Des scientifiques européens appellent à revoir le cadre règlementaire encadrant la mutagénèse après une extension restrictive opérée par la Cour de justice de l’Union Européenne en juillet dernier.
Le 21 juillet dernier, la Cour de justice de l’Union Européenne donnait une définition actualisée du terme organisme génétiquement modifié (OGM). Si les textes de l’UE ne visaient initialement quela transgenèse – ou le fait d’implanter un ou plusieurs gènes dans un organisme vivant, les juges avaient à l’époque estimé que la réglementation restrictive s’appliquerait aussi aux « nouveaux OGM » – même si cela n’était prévu dans les textes antérieurs (principalement la directive de 2001) à l’apparitions de ces nouvelles techniques.
Cette décision étendait considérablement le champ de ce texte, qui prévoit de garde-fous contraignants afin d’éviter que les expérimentations génétiques représentent un danger pour l’environnement et la santé humaine. Il impose depuis les mêmes contraintes aux organismes obtenus par mutagenèse – et tout particulièrement grâce aux « ciseaux génétiques » CRISPR-Cas9 (à prononcer Crisper). Cette technique, découverte en 2012, permet de supprimer et d’insérer des gènes à un endroit précis du chromosome.

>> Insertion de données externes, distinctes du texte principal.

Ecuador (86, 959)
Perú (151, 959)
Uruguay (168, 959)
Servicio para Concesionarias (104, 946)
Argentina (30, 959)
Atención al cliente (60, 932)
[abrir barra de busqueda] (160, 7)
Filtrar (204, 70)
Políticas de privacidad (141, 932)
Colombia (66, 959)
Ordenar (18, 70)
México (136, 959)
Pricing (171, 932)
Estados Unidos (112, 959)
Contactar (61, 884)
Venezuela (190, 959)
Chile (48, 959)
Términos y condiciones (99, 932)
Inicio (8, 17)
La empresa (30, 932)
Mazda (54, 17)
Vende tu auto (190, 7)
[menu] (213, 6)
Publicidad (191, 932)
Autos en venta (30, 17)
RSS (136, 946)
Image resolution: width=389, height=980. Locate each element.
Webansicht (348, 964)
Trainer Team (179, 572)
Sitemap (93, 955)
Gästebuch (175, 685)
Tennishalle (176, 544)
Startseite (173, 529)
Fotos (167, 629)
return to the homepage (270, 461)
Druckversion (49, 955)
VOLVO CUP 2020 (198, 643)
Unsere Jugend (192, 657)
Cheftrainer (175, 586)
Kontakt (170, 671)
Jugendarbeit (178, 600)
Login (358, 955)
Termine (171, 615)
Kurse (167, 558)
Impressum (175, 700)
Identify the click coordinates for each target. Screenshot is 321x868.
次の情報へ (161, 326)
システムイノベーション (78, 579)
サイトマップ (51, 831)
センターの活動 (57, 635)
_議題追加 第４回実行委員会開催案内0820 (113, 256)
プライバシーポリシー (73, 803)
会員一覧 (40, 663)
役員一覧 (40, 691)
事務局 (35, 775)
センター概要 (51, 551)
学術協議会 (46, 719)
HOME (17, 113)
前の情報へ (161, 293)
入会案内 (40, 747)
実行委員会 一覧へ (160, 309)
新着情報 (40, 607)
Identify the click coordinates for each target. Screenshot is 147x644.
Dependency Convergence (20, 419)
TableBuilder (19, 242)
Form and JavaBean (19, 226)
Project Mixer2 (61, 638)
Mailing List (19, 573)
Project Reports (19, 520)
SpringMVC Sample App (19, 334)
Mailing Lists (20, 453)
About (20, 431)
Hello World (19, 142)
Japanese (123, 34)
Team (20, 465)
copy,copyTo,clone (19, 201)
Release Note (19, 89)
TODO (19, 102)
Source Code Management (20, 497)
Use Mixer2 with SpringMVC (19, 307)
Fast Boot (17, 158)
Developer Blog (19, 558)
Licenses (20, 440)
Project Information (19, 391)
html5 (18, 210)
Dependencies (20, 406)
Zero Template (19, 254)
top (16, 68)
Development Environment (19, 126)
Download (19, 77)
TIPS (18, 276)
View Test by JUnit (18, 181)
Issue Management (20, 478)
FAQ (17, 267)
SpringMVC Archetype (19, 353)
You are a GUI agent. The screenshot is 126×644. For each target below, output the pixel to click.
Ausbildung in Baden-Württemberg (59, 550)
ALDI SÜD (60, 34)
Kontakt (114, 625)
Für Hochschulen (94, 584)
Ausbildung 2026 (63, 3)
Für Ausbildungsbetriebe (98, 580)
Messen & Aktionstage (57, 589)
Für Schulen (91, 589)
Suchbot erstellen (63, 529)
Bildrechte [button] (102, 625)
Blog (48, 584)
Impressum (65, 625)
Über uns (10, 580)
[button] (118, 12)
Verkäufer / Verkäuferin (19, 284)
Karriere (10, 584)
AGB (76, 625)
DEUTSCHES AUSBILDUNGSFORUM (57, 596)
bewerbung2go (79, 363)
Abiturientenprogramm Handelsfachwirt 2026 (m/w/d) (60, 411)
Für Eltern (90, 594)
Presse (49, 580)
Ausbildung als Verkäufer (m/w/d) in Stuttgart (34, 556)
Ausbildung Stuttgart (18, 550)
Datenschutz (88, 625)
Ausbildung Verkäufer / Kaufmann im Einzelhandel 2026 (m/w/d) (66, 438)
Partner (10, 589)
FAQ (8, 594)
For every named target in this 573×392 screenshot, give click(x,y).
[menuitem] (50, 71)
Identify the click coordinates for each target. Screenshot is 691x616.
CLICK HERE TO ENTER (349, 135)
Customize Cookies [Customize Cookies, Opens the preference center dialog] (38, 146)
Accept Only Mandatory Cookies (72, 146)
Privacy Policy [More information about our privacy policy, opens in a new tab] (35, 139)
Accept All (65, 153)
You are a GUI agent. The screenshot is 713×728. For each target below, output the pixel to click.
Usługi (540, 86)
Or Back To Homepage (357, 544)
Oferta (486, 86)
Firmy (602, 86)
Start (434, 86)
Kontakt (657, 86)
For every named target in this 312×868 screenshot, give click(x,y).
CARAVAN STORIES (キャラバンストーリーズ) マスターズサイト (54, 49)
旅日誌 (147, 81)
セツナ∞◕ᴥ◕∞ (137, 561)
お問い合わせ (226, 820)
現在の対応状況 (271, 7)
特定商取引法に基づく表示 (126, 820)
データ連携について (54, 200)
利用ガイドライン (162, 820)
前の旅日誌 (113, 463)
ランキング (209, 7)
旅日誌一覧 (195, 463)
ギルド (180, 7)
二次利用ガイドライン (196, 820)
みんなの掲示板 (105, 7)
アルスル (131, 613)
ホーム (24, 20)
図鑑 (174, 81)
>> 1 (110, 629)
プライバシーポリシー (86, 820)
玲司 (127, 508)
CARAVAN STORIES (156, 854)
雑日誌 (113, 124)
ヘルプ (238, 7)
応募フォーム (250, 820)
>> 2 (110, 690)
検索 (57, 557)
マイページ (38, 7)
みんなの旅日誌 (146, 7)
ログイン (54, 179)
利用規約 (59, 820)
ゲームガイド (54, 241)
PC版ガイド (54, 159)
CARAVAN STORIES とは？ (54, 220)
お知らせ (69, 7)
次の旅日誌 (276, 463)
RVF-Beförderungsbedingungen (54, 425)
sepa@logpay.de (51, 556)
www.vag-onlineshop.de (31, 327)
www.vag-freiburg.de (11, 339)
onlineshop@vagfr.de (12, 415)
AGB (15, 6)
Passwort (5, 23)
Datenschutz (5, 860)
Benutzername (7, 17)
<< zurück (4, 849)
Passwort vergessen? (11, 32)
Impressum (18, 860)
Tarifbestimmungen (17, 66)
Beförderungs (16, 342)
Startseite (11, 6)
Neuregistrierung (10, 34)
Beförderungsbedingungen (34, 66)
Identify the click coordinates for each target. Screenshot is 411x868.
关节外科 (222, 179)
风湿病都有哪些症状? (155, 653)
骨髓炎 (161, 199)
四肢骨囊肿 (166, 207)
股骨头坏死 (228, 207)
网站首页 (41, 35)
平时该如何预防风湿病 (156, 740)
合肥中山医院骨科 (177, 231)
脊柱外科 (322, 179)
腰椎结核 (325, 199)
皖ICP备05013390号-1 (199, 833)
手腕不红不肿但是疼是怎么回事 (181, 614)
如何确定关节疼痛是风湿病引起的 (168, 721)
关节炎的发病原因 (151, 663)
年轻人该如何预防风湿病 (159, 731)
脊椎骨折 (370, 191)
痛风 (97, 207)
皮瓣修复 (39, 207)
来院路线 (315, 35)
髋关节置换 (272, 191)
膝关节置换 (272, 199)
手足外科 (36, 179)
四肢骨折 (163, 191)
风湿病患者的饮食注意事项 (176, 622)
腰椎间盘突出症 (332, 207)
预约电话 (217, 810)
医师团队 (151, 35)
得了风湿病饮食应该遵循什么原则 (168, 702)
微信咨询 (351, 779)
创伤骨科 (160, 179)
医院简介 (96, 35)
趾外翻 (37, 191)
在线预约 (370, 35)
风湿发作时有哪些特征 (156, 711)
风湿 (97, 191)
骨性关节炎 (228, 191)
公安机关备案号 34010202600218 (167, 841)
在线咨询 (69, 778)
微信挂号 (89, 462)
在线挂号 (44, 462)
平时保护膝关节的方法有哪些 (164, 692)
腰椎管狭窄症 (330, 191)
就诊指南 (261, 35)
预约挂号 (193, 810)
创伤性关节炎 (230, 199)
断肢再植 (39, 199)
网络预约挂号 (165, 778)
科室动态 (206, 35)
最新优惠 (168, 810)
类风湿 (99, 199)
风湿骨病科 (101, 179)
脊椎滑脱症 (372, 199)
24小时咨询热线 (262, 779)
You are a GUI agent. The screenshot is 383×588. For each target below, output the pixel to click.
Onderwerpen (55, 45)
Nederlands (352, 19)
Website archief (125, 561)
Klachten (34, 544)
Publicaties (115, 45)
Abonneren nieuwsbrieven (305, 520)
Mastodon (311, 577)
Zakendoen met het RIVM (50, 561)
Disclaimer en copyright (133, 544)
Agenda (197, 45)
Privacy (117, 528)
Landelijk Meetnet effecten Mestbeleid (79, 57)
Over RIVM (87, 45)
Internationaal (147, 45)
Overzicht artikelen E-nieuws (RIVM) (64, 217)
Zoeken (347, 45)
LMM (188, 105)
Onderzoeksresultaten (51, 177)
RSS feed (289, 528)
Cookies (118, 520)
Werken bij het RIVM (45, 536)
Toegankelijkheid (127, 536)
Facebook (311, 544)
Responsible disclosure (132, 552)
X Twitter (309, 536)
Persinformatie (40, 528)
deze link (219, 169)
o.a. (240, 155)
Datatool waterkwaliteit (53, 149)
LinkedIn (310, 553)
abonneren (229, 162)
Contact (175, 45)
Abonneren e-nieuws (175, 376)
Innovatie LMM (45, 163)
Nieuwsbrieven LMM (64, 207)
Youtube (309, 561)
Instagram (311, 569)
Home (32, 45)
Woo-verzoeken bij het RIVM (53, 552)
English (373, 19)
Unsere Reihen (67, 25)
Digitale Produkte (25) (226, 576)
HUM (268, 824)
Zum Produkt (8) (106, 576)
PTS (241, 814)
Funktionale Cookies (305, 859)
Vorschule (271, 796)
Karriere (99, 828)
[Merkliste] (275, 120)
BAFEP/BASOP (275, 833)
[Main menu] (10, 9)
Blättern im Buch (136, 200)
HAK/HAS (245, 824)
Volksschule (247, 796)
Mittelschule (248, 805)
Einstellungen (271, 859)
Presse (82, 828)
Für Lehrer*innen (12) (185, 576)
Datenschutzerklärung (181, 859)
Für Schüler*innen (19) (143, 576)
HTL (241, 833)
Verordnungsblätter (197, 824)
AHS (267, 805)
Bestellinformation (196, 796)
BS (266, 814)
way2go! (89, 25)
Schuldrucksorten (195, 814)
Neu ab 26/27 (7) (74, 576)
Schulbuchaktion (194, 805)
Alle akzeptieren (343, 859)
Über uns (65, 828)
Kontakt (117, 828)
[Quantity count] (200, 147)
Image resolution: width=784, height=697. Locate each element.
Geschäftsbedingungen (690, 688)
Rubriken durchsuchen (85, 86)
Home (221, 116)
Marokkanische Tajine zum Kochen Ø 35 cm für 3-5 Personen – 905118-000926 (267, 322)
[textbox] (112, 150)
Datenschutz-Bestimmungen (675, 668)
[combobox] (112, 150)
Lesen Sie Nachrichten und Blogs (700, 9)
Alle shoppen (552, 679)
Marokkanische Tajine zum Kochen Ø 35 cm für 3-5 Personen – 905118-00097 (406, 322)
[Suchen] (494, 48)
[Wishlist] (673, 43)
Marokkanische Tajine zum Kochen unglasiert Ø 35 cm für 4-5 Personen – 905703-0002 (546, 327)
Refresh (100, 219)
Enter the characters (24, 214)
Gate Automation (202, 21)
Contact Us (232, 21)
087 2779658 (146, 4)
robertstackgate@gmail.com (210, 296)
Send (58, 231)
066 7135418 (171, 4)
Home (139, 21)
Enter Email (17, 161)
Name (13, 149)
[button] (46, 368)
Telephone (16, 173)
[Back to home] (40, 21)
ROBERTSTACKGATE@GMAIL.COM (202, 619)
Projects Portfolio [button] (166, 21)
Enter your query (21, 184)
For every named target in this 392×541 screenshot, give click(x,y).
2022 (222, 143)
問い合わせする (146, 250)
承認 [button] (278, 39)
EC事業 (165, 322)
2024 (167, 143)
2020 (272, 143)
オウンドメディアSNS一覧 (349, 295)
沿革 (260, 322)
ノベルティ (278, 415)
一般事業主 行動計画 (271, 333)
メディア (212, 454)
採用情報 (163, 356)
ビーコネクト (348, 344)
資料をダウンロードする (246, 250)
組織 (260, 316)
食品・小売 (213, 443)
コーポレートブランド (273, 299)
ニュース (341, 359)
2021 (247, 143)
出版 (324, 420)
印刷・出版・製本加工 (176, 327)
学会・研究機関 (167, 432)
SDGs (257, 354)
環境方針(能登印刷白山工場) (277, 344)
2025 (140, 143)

La précision de ces « ciseaux » en fait des outils potentiellement cruciaux pour l’innovation et le progrès scientifique. L’édition génomique suscite en effet de nombreux espoirs aussi bien pour soigner des maladies génétiques chez l’homme que pour améliorer des plantes. La Cour, dans son arrêt, a toutefois considérablement limité leur usage, que ce soit la restriction – très compréhensible – de leur mise sur le marché et celle – plus clivante – des essais sur le terrain.
Se voulant pondérée, la Cour a toutefois considéré que « les organismes obtenus par des techniques de mutagenèse qui ont été traditionnellement utilisées pour diverses applications et dont la sécurité est avérée depuis longtemps sont exemptés de ces obligations [renforcées] ». Mais la solution proposée est en réalité contreproductive, puisqu’elle muselle tout nouvel usage dans un domaine très récent et florissant.
Aussi, un groupe de scientifiques liés à plus de 85 centres de recherche européens et instituts spécialisés a lancé un appel aux dirigeants européens de revoir le cadre légal de ces « OGM 2.0 ». D’après eux, l’extension du champ de la réglementation actuelle « a des conséquences négatives pour l’agriculture, la société et l’économie », notent-ils, avant d’ajouter que « cela entravera les progrès vers une agriculture durable et instaurera un désavantage concurrentiel pour le secteur de la sélection végétale européen ».
Cette décision risque de conduire à « une interdiction de facto des techniques innovantes de sélection végétale », craignent les signataires du texte. Leur argumentaire déplore des barrières qui freinent le développement de plantes plus résistantes aux maladies, à la sécheresse et demandant moins de fertilisants. Si une pétition a été lancée dans le sillage de cette lettre ouverte, leur demande n’a pas donné de suite dans le processus législatif européen. En outre, elle se heurte à l’avis de nombreuses ONG de défense de l’environnement et de plusieurs confédérations paysannes européennes. Elle prouve cependant qu’il n’existe pas de vrai consensus sur l’innovation génétique – en particulier sur l’agriculture.